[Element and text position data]
+++++

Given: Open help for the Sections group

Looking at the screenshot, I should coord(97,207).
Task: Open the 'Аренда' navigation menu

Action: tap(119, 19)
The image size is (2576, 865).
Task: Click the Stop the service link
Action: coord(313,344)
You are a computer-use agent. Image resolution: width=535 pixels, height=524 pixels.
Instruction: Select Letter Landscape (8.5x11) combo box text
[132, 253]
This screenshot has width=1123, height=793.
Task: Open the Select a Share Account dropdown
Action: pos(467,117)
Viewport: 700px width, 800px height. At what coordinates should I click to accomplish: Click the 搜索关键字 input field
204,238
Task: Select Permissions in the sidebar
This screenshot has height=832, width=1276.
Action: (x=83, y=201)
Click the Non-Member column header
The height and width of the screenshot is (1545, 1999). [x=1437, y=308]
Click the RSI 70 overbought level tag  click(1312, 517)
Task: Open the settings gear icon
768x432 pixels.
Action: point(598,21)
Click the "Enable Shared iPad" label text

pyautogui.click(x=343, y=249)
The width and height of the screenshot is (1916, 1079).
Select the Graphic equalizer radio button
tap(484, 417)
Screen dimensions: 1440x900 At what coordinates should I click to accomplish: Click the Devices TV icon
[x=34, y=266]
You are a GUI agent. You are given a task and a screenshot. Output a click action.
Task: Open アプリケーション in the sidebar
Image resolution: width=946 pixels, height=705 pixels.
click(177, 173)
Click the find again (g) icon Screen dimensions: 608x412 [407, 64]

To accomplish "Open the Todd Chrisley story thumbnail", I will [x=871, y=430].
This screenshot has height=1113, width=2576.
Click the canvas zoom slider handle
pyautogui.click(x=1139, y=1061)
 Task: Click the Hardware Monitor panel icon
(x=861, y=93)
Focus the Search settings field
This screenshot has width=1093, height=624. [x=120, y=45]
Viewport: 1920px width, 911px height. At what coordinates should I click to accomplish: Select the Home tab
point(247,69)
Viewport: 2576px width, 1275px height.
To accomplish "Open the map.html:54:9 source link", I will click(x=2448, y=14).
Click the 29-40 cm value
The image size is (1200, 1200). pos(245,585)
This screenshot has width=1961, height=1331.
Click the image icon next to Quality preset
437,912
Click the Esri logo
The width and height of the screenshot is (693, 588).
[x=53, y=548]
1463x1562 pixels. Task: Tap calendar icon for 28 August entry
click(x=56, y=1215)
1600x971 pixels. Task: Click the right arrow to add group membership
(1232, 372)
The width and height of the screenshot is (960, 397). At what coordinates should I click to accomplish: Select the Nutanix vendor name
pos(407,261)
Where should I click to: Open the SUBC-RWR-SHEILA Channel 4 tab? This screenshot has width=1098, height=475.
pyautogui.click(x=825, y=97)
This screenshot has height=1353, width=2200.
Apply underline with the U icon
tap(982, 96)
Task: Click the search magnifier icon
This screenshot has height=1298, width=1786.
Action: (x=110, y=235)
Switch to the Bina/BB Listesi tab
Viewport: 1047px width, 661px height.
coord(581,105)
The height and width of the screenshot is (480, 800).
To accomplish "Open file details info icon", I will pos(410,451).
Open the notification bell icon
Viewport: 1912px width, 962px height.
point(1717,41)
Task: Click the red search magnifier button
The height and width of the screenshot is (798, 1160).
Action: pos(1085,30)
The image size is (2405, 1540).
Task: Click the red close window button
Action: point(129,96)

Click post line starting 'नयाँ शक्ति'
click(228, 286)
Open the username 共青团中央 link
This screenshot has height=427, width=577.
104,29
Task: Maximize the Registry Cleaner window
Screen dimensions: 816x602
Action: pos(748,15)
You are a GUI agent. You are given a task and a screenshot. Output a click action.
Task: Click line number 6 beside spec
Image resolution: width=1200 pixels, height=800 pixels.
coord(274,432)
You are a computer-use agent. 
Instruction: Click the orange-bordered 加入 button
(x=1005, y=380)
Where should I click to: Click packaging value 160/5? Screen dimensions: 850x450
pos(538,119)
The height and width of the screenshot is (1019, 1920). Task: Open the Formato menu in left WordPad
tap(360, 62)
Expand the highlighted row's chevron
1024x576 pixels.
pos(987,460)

+++++

Problem requirements:
Format all of the items above as a numbered list, leaving out blank lines.

Completed task:
1. Given: Open help for the Sections group
2. Looking at the screenshot, I should coord(97,207).
3. Task: Open the 'Аренда' navigation menu
4. Action: tap(119, 19)
5. The image size is (2576, 865).
6. Task: Click the Stop the service link
7. Action: coord(313,344)
8. You are a computer-use agent. Image resolution: width=535 pixels, height=524 pixels.
9. Instruction: Select Letter Landscape (8.5x11) combo box text
10. [132, 253]
11. This screenshot has width=1123, height=793.
12. Task: Open the Select a Share Account dropdown
13. Action: pos(467,117)
14. Viewport: 700px width, 800px height. At what coordinates should I click to accomplish: Click the 搜索关键字 input field
15. 204,238
16. Task: Select Permissions in the sidebar
17. This screenshot has height=832, width=1276.
18. Action: (x=83, y=201)
19. Click the Non-Member column header
20. The height and width of the screenshot is (1545, 1999). [x=1437, y=308]
21. Click the RSI 70 overbought level tag  click(1312, 517)
22. Task: Open the settings gear icon
23. 768x432 pixels.
24. Action: point(598,21)
25. Click the "Enable Shared iPad" label text
26. pyautogui.click(x=343, y=249)
27. The width and height of the screenshot is (1916, 1079).
28. Select the Graphic equalizer radio button
29. tap(484, 417)
30. Screen dimensions: 1440x900 At what coordinates should I click to accomplish: Click the Devices TV icon
31. [x=34, y=266]
32. You are a GUI agent. You are given a task and a screenshot. Output a click action.
33. Task: Open アプリケーション in the sidebar
34. Image resolution: width=946 pixels, height=705 pixels.
35. click(177, 173)
36. Click the find again (g) icon Screen dimensions: 608x412 [407, 64]
37. To accomplish "Open the Todd Chrisley story thumbnail", I will [x=871, y=430].
38. This screenshot has height=1113, width=2576.
39. Click the canvas zoom slider handle
40. pyautogui.click(x=1139, y=1061)
41.  Task: Click the Hardware Monitor panel icon
42. (x=861, y=93)
43. Focus the Search settings field
44. This screenshot has width=1093, height=624. [x=120, y=45]
45. Viewport: 1920px width, 911px height. At what coordinates should I click to accomplish: Select the Home tab
46. point(247,69)
47. Viewport: 2576px width, 1275px height.
48. To accomplish "Open the map.html:54:9 source link", I will click(x=2448, y=14).
49. Click the 29-40 cm value
50. The image size is (1200, 1200). pos(245,585)
51. This screenshot has width=1961, height=1331.
52. Click the image icon next to Quality preset
53. 437,912
54. Click the Esri logo
55. The width and height of the screenshot is (693, 588).
56. [x=53, y=548]
57. 1463x1562 pixels. Task: Tap calendar icon for 28 August entry
58. click(x=56, y=1215)
59. 1600x971 pixels. Task: Click the right arrow to add group membership
60. (1232, 372)
61. The width and height of the screenshot is (960, 397). At what coordinates should I click to accomplish: Select the Nutanix vendor name
62. pos(407,261)
63. Where should I click to: Open the SUBC-RWR-SHEILA Channel 4 tab? This screenshot has width=1098, height=475.
64. pyautogui.click(x=825, y=97)
65. This screenshot has height=1353, width=2200.
66. Apply underline with the U icon
67. tap(982, 96)
68. Task: Click the search magnifier icon
69. This screenshot has height=1298, width=1786.
70. Action: (x=110, y=235)
71. Switch to the Bina/BB Listesi tab
72. Viewport: 1047px width, 661px height.
73. coord(581,105)
74. The height and width of the screenshot is (480, 800).
75. To accomplish "Open file details info icon", I will pos(410,451).
76. Open the notification bell icon
77. Viewport: 1912px width, 962px height.
78. point(1717,41)
79. Task: Click the red search magnifier button
80. The height and width of the screenshot is (798, 1160).
81. Action: pos(1085,30)
82. The image size is (2405, 1540).
83. Task: Click the red close window button
84. Action: point(129,96)
85. Click post line starting 'नयाँ शक्ति'
86. click(228, 286)
87. Open the username 共青团中央 link
88. This screenshot has height=427, width=577.
89. 104,29
90. Task: Maximize the Registry Cleaner window
91. Screen dimensions: 816x602
92. Action: pos(748,15)
93. You are a GUI agent. You are given a task and a screenshot. Output a click action.
94. Task: Click line number 6 beside spec
95. Image resolution: width=1200 pixels, height=800 pixels.
96. coord(274,432)
97. You are a computer-use agent. 
98. Instruction: Click the orange-bordered 加入 button
99. (x=1005, y=380)
100. Where should I click to: Click packaging value 160/5? Screen dimensions: 850x450
101. pos(538,119)
102. The height and width of the screenshot is (1019, 1920). Task: Open the Formato menu in left WordPad
103. tap(360, 62)
104. Expand the highlighted row's chevron
105. 1024x576 pixels.
106. pos(987,460)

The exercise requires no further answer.